__Extract provided__.
================================

Before anybody objects to the comparison: this isn’t nearly as good as Death Becomes Her, because it’s not anywhere near as clever, original, and inventive. Also, Death of a Unicorn doesn’t have nearly the budget, even before being adjusted for inflation, so the effects feel more like an independent film than a showcase for ILM. But it feels like the kind of project that was more common in the 1980s and early 1990s: a one-off comedy project that wasn’t fully horror (like say The Substance), or sci-fi (like Mickey 17), or action comedy (like The Author of This Blog Post Is Drawing a Blank At the Moment), but a mix of multiple genres.
It might be damning with faint praise to say that the best thing about Death of a Unicorn is that it reminded me of better movies, but I think it’s more a case of its reach exceeding its grasp. Maybe the fact that the movie doesn’t feel shockingly inventive and original is a sign that we’ve become spoiled for choice in genre fiction, and that the problem isn’t that the concepts are too weird, but not weird enough.
2025-03-31 04:01:23
Book
Wylding Hall by Elizabeth Hand
Synopsis
The surviving members of an early 1970s folk rock band speak to documentary filmmakers about the making of their second album, Wylding Hall. In varying accounts, they talk about the summer spent inside the centuries-old manor house, the unsettling things they encountered inside, their former lead singer’s obsession with the ancient woods around the grounds, and the unexplained appearance of a strange girl in the album’s cover photo.
Notes
This was part of a video of folk horror recommendations on the “Sinead Hanna Craic” channel on YouTube, and I was immediately sold on the concept alone. What if all the imagery surrounding albums like Houses of the Holy and Led Zeppelin IV (both of which are referenced briefly in Wylding Hall) wasn’t just inspired by the growing interest in folk and traditional music at the time, but by ancient spirits who’ve lived around forests and burial mounds for millennia, the original inspirations for those traditional poems and ballads?

================================

__Dataset excerpts__.
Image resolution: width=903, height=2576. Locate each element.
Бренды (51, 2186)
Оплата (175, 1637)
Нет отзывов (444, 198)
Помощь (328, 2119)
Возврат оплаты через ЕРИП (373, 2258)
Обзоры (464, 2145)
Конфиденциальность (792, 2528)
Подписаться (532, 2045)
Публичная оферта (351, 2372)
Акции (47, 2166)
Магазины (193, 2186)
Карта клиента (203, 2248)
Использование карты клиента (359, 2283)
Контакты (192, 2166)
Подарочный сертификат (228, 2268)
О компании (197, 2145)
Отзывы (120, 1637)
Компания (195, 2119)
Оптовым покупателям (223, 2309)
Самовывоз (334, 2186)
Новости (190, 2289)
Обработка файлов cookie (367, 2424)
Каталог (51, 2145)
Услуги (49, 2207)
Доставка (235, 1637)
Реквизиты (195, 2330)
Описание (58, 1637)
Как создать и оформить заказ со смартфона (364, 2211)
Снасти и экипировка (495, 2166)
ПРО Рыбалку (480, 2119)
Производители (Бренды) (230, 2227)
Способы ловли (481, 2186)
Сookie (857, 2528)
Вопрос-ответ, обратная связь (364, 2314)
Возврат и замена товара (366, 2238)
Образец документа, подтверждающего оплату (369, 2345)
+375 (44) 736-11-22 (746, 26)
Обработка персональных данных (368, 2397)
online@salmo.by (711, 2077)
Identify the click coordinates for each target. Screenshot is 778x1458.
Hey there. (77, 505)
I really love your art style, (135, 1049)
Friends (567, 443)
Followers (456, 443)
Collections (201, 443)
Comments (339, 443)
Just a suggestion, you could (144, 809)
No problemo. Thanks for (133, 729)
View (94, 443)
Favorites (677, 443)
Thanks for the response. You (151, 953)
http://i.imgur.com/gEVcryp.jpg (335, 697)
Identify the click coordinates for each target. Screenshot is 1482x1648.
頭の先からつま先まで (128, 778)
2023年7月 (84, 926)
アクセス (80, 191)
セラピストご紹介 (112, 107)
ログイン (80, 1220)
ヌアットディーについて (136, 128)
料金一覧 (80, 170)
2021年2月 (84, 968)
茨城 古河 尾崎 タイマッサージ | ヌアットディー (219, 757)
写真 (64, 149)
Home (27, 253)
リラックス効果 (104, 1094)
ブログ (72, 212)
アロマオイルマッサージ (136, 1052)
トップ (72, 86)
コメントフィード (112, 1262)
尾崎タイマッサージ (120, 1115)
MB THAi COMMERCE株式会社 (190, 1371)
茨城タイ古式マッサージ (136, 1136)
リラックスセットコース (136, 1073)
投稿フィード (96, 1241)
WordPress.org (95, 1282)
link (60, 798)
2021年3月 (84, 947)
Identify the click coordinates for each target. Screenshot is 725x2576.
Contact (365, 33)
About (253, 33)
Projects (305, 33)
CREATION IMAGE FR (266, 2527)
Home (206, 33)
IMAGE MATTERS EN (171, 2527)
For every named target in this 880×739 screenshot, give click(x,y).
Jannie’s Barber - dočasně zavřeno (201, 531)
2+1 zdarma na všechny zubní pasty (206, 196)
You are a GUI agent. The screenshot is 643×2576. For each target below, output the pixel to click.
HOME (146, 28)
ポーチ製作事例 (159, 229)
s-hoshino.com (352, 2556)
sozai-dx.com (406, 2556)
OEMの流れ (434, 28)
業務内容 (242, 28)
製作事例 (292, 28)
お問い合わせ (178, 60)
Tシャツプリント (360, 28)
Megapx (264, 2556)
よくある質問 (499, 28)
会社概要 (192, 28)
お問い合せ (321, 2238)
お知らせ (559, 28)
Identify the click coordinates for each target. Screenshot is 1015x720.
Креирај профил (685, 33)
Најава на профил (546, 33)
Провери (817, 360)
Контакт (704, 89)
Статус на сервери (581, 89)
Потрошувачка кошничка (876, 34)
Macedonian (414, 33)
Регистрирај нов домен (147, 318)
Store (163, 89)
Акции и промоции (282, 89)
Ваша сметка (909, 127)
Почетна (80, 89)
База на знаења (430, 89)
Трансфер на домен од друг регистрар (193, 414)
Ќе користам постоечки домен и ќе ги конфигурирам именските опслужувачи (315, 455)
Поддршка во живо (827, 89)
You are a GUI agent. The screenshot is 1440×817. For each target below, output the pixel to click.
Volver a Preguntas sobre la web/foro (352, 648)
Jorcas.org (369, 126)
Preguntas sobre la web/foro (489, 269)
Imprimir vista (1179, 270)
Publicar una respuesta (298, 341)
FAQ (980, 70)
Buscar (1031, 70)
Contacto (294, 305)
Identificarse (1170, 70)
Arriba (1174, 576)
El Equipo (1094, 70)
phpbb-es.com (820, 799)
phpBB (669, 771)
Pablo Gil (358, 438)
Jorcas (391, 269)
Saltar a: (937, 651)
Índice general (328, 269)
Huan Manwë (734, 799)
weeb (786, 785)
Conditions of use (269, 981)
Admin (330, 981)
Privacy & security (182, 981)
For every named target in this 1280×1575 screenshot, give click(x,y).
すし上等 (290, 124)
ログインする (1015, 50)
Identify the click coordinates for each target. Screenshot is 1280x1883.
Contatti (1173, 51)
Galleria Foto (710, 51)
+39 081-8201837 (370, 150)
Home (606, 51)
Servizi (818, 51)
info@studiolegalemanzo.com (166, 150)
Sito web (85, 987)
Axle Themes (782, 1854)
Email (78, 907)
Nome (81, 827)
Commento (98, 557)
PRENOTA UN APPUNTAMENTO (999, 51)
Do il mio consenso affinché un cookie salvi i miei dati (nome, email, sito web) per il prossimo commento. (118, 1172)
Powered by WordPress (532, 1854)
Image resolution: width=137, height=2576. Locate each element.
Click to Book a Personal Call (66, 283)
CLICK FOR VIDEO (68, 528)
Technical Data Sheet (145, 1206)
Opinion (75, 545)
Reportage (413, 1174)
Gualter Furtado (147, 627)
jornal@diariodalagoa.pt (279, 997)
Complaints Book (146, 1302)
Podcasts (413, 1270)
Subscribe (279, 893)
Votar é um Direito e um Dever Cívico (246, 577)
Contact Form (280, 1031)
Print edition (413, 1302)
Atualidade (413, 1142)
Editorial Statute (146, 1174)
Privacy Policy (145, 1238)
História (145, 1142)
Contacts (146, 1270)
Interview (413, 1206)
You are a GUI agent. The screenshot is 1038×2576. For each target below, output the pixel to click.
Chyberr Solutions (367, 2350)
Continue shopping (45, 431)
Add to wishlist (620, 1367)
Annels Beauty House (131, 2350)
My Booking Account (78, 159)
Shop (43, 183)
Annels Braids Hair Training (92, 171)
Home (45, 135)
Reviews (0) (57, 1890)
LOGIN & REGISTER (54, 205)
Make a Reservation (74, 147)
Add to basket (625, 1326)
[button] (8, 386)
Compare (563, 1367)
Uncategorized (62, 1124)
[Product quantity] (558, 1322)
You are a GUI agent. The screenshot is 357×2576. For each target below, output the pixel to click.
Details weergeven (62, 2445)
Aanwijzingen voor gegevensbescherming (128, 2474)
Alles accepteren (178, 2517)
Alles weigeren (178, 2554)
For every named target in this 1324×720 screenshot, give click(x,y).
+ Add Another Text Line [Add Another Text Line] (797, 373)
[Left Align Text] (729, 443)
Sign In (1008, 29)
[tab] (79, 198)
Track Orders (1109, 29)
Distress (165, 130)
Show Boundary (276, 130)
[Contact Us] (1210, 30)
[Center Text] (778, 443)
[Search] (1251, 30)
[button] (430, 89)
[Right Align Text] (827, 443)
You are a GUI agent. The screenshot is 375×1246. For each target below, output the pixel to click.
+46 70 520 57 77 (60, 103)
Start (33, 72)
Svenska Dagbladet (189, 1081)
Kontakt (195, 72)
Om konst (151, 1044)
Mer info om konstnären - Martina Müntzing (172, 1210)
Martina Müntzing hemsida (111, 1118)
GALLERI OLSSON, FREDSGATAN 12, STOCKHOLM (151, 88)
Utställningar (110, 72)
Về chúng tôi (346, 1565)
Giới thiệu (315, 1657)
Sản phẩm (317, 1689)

================================

__Work request__. Continue the blog entry on Wylding Hall from its last sentence. The rows come from a different source than the blog text.

__Expected answer__.
The mood of Wylding Hall is set with an evocative cover and the clever inclusion of a Dramatis Personae page. The bulk is presented as if it were almost a transcript of interviews from a documentary, cutting between the various characters as they give their own accounts as the overall narrative drives forward through the summer months they spent making the album.
My hyper-critical side had a tiny bit of difficulty getting into the book, since the artificiality of the format seemed a little too evident, and the different characters’ unique voices didn’t feel sufficiently defined. But this melts away very quickly, and within 50 or so pages, it became a case of can’t-put-it-down, must-finish-before-I-sleep. And the decision ultimately works well and feels natural, since we’ve now been conditioned to think of musicians talking about past events in the Behind the Music format.
I haven’t read much (any?) folk horror before, so I didn’t know what to expect. The vibe here is definitely more unsettling than outright horrifying, since it starts its foreshadowing from the first page and repeats it with casual references afterwards, preparing you for something that’s not startling, but inevitable. Once it gets going, it does an excellent job of maintaining the mood.
Verdict
A great concept and a really enjoyable read. The sense of inexplicable creepiness and unknowable forces at work lingers after you’ve set the book down, and you’re primed to be on the lookout for things that simply shouldn’t be there.